* **TASK REQUIREMENTS**: Return the tail of the records exactly, starting from the line containing "Screen dimensions: 473x590" and ending with the final line.

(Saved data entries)
-- Opening Marker --
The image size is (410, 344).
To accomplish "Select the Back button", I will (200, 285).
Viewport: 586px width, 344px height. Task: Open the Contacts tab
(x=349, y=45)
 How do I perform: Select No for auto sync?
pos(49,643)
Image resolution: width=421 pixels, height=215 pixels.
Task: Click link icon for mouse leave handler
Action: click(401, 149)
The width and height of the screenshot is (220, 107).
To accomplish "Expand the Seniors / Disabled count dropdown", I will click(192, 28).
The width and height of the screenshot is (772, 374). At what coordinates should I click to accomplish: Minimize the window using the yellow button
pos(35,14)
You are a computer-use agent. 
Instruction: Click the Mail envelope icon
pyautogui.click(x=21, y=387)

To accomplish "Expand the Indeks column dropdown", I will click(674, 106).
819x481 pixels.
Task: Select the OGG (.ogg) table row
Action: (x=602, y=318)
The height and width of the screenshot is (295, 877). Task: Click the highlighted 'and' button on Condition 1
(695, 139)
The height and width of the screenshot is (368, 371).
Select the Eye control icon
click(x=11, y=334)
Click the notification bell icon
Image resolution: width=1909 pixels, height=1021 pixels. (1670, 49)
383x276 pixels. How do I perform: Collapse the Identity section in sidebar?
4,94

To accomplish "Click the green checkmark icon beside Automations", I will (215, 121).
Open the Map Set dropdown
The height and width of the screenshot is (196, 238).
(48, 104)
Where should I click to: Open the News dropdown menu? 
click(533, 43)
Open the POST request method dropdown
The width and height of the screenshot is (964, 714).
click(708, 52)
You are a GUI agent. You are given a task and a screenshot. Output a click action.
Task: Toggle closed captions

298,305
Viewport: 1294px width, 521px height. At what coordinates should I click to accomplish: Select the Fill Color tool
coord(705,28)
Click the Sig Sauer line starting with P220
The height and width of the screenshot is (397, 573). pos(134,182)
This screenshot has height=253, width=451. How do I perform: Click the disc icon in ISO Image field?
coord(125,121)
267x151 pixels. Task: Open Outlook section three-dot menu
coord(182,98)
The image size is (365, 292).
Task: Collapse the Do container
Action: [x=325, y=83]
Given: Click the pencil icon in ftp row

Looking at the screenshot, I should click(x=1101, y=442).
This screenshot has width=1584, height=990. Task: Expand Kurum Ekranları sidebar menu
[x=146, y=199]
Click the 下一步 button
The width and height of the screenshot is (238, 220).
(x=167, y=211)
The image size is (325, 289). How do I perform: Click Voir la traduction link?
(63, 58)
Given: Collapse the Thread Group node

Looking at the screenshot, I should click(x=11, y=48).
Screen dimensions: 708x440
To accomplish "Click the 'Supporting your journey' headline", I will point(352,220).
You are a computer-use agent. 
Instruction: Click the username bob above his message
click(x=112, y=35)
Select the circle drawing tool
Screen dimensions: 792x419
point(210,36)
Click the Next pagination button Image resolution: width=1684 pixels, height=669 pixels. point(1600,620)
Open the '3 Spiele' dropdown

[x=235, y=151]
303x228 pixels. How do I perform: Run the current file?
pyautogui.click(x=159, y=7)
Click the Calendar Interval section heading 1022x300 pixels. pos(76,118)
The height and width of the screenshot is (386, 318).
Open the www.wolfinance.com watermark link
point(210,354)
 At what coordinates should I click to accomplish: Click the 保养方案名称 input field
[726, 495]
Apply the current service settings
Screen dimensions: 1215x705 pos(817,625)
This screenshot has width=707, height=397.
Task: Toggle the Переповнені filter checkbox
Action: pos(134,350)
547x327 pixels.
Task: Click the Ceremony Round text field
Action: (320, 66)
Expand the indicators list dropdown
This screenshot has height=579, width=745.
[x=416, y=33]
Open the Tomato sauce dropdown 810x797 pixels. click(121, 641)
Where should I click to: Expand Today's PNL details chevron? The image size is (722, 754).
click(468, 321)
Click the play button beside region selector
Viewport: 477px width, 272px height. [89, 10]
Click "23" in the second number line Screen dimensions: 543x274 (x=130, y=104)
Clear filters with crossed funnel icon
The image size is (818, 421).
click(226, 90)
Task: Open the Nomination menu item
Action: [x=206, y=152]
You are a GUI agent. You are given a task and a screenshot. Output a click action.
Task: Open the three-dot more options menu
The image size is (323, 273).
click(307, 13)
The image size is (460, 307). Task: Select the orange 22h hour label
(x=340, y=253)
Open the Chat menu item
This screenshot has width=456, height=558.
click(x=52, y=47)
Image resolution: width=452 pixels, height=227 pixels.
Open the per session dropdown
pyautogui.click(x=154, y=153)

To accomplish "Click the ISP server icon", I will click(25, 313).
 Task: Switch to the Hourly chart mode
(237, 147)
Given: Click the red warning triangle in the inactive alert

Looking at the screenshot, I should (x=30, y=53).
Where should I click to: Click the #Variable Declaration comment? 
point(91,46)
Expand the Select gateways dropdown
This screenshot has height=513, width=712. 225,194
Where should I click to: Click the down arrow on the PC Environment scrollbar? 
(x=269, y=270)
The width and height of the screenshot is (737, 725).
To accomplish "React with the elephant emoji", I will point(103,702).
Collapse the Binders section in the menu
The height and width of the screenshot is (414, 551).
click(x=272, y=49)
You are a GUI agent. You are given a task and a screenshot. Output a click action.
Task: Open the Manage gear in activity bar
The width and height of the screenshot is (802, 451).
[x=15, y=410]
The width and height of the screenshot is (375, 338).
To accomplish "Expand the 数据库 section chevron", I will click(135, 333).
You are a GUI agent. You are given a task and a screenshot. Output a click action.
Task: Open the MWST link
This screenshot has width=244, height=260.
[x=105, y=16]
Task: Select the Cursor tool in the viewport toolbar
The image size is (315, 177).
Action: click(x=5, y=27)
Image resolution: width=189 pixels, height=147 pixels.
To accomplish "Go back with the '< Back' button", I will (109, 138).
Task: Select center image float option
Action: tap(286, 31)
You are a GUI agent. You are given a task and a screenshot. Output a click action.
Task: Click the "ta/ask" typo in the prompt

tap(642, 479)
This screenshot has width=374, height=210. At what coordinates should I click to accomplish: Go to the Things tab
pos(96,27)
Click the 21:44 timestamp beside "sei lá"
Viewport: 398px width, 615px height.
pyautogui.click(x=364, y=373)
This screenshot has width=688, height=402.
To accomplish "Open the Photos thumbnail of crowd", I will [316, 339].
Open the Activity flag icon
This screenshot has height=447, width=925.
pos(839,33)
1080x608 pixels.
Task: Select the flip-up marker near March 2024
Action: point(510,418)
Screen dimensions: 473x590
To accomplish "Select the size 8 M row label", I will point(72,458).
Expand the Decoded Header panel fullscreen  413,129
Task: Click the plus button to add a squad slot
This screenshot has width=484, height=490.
-- Closing Marker --
* **OUTPUT OF THE TASK**:
Screen dimensions: 473x590
To accomplish "Select the size 8 M row label", I will point(72,458).
Expand the Decoded Header panel fullscreen  413,129
Task: Click the plus button to add a squad slot
This screenshot has width=484, height=490.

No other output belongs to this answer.